I've been tooling around on Codewars lately, solving challenges as part of morning routine to awaken my brain and sharpen my problem-solving skills. I decided to try my hand at some Java again, and boy, was I in for a rude surprise.

Primarily I solve problems in Ruby or JavaScript, my two primary languages at the moment. For funsies and a little bit of a challenge, I decided to take on a couple easy katas in a different language. Apparently, because I'm a glutton for punishment, I chose to solve it in Java.

The challenge was straightforward: take a string of words, and print the words in reverse; so Hello I like Ruby becomes Ruby like I Hello.

Easy enough, I thought. In Ruby it's the most terse:

str.split(' ').reverse.join(' ')

JavaScript is not far behind. Unfortunately, its Array#reverse method is destructive, reversing the elements in place, but whatever JS you made some poor choices back in the day, we all learned better since then.

str.split(' ').reverse().join(' ')

Then, I took on Java. Boy, was I in for a surprise. I thought it would be very similar, pretty straightforward.

  1. Turn your string into an array of strings.

Is it str.split(" ")? Nope. Missing a semicolon. Okay fine, how about return str.split(" ");? Sure, that gives us String[] but it turns out that's a comically under-featured abstraction. Want to do something like a reversal? Good luck doing that with Anything[] in a declarative way. You want a List, which you get with Arrays.asList(thing), and also requires an import. Great! I have a solution!

import java.util.*;

public class ReverseWords {
    public static String reverseWords(String str) {
        return Arrays.asList(str.split(" ")).reverse().join(" ");
    }
}

Nope. Hold on cowboy. You want a reverse method on List? What kind of craziness is that? You need the Collections framework, which gives you Collections.reverse(list).

Okay, fine, whatever, here we go:

import java.util.*;

public class ReverseWords {
    public static String reverseWords(String str) {
        Collections.reverse(Arrays.asList(str.split(" "))).join(" ");
    }
}

Still nope?! It turns out Collections.reverse doesn't return anything which is not intuitive and only does the reversal in place.
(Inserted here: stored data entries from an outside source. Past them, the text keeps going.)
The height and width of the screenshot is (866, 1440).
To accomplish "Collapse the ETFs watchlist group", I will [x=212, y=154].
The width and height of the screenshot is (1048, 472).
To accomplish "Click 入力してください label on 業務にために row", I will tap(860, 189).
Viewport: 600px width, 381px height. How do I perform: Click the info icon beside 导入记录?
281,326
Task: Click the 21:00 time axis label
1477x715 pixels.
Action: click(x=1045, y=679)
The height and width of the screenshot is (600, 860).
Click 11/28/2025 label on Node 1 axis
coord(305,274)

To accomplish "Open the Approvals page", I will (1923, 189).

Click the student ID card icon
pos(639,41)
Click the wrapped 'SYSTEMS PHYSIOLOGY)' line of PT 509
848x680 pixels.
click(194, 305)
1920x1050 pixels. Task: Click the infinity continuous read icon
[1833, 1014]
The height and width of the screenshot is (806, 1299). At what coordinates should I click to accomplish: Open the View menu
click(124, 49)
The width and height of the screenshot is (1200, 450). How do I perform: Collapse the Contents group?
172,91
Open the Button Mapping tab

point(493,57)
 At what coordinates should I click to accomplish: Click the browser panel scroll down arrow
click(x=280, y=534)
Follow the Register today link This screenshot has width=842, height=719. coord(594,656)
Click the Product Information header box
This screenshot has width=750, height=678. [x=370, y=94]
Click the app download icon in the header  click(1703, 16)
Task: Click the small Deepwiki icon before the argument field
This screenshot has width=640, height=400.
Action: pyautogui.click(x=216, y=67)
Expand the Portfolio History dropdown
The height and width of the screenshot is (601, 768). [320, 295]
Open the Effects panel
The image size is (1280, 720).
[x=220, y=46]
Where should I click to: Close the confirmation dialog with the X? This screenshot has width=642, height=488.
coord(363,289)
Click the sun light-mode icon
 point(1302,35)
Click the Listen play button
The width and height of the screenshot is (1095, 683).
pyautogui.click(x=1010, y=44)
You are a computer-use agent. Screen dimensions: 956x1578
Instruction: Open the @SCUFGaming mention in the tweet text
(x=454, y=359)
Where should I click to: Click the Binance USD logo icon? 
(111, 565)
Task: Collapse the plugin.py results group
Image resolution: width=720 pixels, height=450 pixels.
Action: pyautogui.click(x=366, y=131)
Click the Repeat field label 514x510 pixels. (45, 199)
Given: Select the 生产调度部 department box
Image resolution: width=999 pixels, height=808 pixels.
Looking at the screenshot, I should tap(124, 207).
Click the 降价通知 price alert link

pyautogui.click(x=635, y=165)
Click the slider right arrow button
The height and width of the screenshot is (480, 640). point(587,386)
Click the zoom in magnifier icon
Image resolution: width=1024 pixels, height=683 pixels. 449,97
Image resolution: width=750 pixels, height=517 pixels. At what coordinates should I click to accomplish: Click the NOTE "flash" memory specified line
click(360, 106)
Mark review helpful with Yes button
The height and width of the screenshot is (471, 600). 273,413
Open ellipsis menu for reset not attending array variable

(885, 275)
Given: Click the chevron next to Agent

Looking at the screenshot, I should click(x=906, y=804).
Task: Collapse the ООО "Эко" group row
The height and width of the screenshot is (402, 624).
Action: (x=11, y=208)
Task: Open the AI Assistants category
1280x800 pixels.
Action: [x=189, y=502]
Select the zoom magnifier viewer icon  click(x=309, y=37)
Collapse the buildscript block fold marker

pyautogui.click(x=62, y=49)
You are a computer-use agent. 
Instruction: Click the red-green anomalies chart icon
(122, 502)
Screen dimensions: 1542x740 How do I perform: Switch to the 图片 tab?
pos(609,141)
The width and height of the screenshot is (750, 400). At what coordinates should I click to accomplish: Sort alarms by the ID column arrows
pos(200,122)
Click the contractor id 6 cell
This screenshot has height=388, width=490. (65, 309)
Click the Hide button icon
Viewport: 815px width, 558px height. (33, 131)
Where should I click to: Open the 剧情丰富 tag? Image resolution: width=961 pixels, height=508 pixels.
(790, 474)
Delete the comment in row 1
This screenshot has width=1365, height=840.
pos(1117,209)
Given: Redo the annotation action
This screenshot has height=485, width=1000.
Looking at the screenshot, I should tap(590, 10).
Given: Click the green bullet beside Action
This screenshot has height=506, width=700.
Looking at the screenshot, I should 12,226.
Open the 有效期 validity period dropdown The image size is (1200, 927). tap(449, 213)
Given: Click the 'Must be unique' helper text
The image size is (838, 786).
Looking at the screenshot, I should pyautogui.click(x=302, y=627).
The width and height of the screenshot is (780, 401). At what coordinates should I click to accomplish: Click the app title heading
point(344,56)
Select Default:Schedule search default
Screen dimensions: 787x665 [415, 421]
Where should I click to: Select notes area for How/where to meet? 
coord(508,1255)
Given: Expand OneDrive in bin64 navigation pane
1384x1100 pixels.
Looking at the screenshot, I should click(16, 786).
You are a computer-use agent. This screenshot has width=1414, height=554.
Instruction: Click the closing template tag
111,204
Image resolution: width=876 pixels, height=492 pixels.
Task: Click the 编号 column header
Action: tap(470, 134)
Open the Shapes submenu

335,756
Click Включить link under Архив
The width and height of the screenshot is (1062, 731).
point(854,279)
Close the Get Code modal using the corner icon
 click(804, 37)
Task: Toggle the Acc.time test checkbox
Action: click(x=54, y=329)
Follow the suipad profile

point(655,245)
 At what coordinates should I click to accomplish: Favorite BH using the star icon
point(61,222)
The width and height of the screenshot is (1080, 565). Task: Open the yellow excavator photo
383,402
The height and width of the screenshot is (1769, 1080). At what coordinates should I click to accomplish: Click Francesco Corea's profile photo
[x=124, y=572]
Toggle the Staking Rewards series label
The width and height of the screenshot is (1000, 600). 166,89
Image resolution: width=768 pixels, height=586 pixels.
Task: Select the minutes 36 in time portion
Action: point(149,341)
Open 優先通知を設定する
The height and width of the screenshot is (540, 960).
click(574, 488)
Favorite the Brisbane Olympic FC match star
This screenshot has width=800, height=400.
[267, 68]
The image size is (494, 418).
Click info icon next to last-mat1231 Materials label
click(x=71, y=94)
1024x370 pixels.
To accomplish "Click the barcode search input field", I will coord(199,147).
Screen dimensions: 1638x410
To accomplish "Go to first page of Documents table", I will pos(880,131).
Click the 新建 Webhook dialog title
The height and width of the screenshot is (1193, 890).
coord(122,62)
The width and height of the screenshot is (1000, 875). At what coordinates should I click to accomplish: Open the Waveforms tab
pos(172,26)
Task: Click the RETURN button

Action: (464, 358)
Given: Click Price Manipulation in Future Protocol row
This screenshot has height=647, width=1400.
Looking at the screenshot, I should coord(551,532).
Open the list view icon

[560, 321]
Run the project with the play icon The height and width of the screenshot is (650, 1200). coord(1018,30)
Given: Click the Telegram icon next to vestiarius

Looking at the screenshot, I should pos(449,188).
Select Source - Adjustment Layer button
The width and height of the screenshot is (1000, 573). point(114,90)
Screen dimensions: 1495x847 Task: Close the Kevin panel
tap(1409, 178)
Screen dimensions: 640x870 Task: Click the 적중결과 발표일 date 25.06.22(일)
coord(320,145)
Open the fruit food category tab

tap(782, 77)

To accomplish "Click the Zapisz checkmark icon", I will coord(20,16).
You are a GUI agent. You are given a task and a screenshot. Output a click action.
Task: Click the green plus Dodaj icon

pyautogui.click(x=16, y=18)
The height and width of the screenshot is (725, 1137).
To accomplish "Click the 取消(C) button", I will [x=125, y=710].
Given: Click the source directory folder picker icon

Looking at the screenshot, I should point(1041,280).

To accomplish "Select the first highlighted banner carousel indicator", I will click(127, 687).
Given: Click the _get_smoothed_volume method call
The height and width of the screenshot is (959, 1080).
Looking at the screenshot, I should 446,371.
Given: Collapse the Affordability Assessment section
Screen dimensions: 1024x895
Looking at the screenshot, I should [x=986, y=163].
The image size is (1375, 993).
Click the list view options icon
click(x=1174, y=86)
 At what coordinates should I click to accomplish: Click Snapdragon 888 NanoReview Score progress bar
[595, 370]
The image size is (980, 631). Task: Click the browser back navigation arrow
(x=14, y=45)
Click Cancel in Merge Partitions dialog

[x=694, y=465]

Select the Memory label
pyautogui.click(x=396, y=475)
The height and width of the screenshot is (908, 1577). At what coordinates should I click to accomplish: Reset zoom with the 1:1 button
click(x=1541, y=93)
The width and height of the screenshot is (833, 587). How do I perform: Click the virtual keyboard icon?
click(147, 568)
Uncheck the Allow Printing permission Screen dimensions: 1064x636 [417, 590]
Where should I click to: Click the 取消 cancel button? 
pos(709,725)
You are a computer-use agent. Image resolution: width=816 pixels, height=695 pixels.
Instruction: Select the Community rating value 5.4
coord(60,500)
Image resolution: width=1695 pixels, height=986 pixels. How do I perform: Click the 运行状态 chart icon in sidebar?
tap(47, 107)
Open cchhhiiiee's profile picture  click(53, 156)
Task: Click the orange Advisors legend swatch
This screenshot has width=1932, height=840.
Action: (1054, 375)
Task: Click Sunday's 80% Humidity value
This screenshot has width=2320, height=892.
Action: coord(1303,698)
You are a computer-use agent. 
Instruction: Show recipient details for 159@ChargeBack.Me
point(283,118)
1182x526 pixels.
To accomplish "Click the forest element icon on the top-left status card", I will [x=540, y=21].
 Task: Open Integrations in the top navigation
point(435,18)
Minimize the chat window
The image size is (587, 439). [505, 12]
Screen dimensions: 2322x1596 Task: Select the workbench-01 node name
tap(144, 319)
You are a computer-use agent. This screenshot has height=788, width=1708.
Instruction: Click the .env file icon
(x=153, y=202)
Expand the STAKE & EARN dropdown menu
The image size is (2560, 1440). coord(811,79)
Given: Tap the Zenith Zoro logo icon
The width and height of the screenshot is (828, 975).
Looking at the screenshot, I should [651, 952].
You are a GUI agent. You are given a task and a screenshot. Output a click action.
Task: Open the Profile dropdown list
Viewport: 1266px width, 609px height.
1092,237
And guess what? List doesn't have a join method either. Want to join a list back into a string? Why, that would be on the String class, of course. Why? Because Java. Doesn't. Make. Sense.

import java.util.*;

public class ReverseWords {
    public static String reverseWords(String str) {
        List words = Arrays.asList(str.split(" "));
        Collections.reverse(words);
        return String.join(" ", words);
    }
}

And there you have a working solution. This solution also happens to be highest ranked for cleverness and best practices in Codewars. This is the best that can be done in Java? Yep, and what's more, it can get a lot worse:

public class ReverseWords{
   public static String reverseWords(String str){
       String[] str2 = str.split(" ");
       String fin = "";
       for(int i=str2.length-1;i>=0;i--){
           fin += str2[i];
           if(i>0)fin+=" ";
       }
       return fin;
   }
}

There is no way you could, at a glance while squinting, understand what this code is doing (without reading the method name). I like to ask myself: does my code pass the "squint test"? (It's often used in reference to parsing graphs, but I think it applies to software as well.) I focus on writing code that can be skimmed so that later, when I've lost all context about the code I wrote, I don't get annoyed with past Andrew.

I remember being similarly frustrated by the limitations of Java when I was working on the backend of Kinesis Analytics at AWS. Doing a basic operation such as mapping across an array ( arr.map { |x| doSomething(x) } in Ruby or arr.map(x => doSomething(x)) in JS) in Java requires a baffling amount of verbosity:

arr.stream().map(e -> doSomething(e)).collect(Collectors.toList());

Moments like these make me appreciate how languages like Ruby were so revolutionary, in focusing on using human-readable syntax and favoring declarative over imperative coding. The Java solution reveals so many more implementation details and requires far more constructs ( String, String[], List<String>, Collections).

It's not about brevity or fewest keystrokes (though I do enjoy a clever solution in katas), it's about expressiveness. I value the ability to express in abstract, high-level terms about something I want to accomplish. That's the point of declarative programming: focus on what kinds of transformations you want to perform on your data, rather than how to perform those transformations.